# WORK INSTRUCTION
Line by line, retype the whole listing exactly.

# DATA LISTING

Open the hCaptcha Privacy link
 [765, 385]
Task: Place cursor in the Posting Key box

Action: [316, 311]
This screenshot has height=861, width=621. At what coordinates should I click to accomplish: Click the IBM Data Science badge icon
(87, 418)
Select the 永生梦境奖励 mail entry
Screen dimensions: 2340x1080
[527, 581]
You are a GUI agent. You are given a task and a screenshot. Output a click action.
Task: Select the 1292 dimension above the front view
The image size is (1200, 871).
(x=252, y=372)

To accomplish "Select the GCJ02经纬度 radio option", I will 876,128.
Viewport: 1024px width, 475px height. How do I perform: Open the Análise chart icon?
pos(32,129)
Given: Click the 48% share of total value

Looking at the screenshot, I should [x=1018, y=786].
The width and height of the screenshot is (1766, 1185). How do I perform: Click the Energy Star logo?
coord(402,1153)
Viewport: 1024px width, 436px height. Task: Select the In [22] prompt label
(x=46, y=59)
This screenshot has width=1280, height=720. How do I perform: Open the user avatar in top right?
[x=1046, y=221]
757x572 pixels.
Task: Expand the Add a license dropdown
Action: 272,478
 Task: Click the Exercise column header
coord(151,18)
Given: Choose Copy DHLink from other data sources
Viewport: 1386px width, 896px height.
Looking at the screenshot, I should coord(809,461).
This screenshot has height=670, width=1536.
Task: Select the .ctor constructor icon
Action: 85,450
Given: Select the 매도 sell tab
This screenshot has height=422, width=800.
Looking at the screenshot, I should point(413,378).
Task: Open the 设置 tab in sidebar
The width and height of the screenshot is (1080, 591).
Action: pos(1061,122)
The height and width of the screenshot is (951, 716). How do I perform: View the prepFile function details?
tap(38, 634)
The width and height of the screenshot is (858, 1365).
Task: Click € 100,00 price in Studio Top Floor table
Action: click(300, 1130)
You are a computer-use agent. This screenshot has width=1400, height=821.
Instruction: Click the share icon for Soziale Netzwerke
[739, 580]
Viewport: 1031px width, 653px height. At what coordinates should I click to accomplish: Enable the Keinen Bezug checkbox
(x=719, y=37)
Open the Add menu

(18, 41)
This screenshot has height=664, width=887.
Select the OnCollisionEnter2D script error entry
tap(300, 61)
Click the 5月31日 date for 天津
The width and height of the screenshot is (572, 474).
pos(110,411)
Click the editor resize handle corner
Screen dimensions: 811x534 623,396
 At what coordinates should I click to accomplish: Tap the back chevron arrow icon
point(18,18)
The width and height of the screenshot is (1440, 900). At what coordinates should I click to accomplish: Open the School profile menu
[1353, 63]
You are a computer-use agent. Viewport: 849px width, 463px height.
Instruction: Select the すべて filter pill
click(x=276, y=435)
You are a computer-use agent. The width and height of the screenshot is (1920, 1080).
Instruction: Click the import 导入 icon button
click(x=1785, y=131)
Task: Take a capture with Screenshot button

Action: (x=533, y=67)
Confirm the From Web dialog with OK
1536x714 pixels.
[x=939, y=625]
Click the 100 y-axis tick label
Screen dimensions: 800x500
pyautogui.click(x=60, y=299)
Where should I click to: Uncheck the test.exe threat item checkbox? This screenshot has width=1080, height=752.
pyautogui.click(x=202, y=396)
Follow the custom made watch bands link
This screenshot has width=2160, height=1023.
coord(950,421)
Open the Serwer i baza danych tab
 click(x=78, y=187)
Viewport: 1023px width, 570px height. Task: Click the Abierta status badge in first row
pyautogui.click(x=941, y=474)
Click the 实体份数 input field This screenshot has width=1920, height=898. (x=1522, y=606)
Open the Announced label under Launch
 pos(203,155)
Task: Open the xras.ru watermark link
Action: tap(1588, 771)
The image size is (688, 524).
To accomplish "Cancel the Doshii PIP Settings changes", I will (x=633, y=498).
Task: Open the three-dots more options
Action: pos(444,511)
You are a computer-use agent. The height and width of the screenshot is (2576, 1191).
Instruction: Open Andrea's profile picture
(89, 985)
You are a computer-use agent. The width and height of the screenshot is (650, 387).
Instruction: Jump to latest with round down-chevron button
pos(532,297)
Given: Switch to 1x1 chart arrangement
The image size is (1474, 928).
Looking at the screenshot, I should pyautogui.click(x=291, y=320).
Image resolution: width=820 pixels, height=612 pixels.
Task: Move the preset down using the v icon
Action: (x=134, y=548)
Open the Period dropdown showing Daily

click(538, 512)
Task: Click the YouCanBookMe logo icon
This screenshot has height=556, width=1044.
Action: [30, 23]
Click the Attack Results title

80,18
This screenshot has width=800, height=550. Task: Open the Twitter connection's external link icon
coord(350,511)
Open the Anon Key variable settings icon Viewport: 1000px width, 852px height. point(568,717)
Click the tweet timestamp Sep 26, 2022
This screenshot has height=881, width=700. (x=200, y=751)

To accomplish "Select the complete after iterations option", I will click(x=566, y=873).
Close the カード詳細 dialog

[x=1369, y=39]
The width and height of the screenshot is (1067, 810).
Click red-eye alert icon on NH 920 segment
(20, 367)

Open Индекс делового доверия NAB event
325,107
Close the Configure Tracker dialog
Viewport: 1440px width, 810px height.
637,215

# RESPONSE TO THIS EXERCISE
Open the hCaptcha Privacy link
 [765, 385]
Task: Place cursor in the Posting Key box

Action: [316, 311]
This screenshot has height=861, width=621. At what coordinates should I click to accomplish: Click the IBM Data Science badge icon
(87, 418)
Select the 永生梦境奖励 mail entry
Screen dimensions: 2340x1080
[527, 581]
You are a GUI agent. You are given a task and a screenshot. Output a click action.
Task: Select the 1292 dimension above the front view
The image size is (1200, 871).
(x=252, y=372)

To accomplish "Select the GCJ02经纬度 radio option", I will 876,128.
Viewport: 1024px width, 475px height. How do I perform: Open the Análise chart icon?
pos(32,129)
Given: Click the 48% share of total value

Looking at the screenshot, I should [x=1018, y=786].
The width and height of the screenshot is (1766, 1185). How do I perform: Click the Energy Star logo?
coord(402,1153)
Viewport: 1024px width, 436px height. Task: Select the In [22] prompt label
(x=46, y=59)
This screenshot has width=1280, height=720. How do I perform: Open the user avatar in top right?
[x=1046, y=221]
757x572 pixels.
Task: Expand the Add a license dropdown
Action: 272,478
 Task: Click the Exercise column header
coord(151,18)
Given: Choose Copy DHLink from other data sources
Viewport: 1386px width, 896px height.
Looking at the screenshot, I should coord(809,461).
This screenshot has height=670, width=1536.
Task: Select the .ctor constructor icon
Action: 85,450
Given: Select the 매도 sell tab
This screenshot has height=422, width=800.
Looking at the screenshot, I should point(413,378).
Task: Open the 设置 tab in sidebar
The width and height of the screenshot is (1080, 591).
Action: pos(1061,122)
The height and width of the screenshot is (951, 716). How do I perform: View the prepFile function details?
tap(38, 634)
The width and height of the screenshot is (858, 1365).
Task: Click € 100,00 price in Studio Top Floor table
Action: click(300, 1130)
You are a computer-use agent. This screenshot has width=1400, height=821.
Instruction: Click the share icon for Soziale Netzwerke
[739, 580]
Viewport: 1031px width, 653px height. At what coordinates should I click to accomplish: Enable the Keinen Bezug checkbox
(x=719, y=37)
Open the Add menu

(18, 41)
This screenshot has height=664, width=887.
Select the OnCollisionEnter2D script error entry
tap(300, 61)
Click the 5月31日 date for 天津
The width and height of the screenshot is (572, 474).
pos(110,411)
Click the editor resize handle corner
Screen dimensions: 811x534 623,396
 At what coordinates should I click to accomplish: Tap the back chevron arrow icon
point(18,18)
The width and height of the screenshot is (1440, 900). At what coordinates should I click to accomplish: Open the School profile menu
[1353, 63]
You are a computer-use agent. Viewport: 849px width, 463px height.
Instruction: Select the すべて filter pill
click(x=276, y=435)
You are a computer-use agent. The width and height of the screenshot is (1920, 1080).
Instruction: Click the import 导入 icon button
click(x=1785, y=131)
Task: Take a capture with Screenshot button

Action: (x=533, y=67)
Confirm the From Web dialog with OK
1536x714 pixels.
[x=939, y=625]
Click the 100 y-axis tick label
Screen dimensions: 800x500
pyautogui.click(x=60, y=299)
Where should I click to: Uncheck the test.exe threat item checkbox? This screenshot has width=1080, height=752.
pyautogui.click(x=202, y=396)
Follow the custom made watch bands link
This screenshot has width=2160, height=1023.
coord(950,421)
Open the Serwer i baza danych tab
 click(x=78, y=187)
Viewport: 1023px width, 570px height. Task: Click the Abierta status badge in first row
pyautogui.click(x=941, y=474)
Click the 实体份数 input field This screenshot has width=1920, height=898. (x=1522, y=606)
Open the Announced label under Launch
 pos(203,155)
Task: Open the xras.ru watermark link
Action: tap(1588, 771)
The image size is (688, 524).
To accomplish "Cancel the Doshii PIP Settings changes", I will (x=633, y=498).
Task: Open the three-dots more options
Action: pos(444,511)
You are a computer-use agent. The height and width of the screenshot is (2576, 1191).
Instruction: Open Andrea's profile picture
(89, 985)
You are a computer-use agent. The width and height of the screenshot is (650, 387).
Instruction: Jump to latest with round down-chevron button
pos(532,297)
Given: Switch to 1x1 chart arrangement
The image size is (1474, 928).
Looking at the screenshot, I should pyautogui.click(x=291, y=320).
Image resolution: width=820 pixels, height=612 pixels.
Task: Move the preset down using the v icon
Action: (x=134, y=548)
Open the Period dropdown showing Daily

click(538, 512)
Task: Click the YouCanBookMe logo icon
This screenshot has height=556, width=1044.
Action: [30, 23]
Click the Attack Results title

80,18
This screenshot has width=800, height=550. Task: Open the Twitter connection's external link icon
coord(350,511)
Open the Anon Key variable settings icon Viewport: 1000px width, 852px height. point(568,717)
Click the tweet timestamp Sep 26, 2022
This screenshot has height=881, width=700. (x=200, y=751)

To accomplish "Select the complete after iterations option", I will click(x=566, y=873).
Close the カード詳細 dialog

[x=1369, y=39]
The width and height of the screenshot is (1067, 810).
Click red-eye alert icon on NH 920 segment
(20, 367)

Open Индекс делового доверия NAB event
325,107
Close the Configure Tracker dialog
Viewport: 1440px width, 810px height.
637,215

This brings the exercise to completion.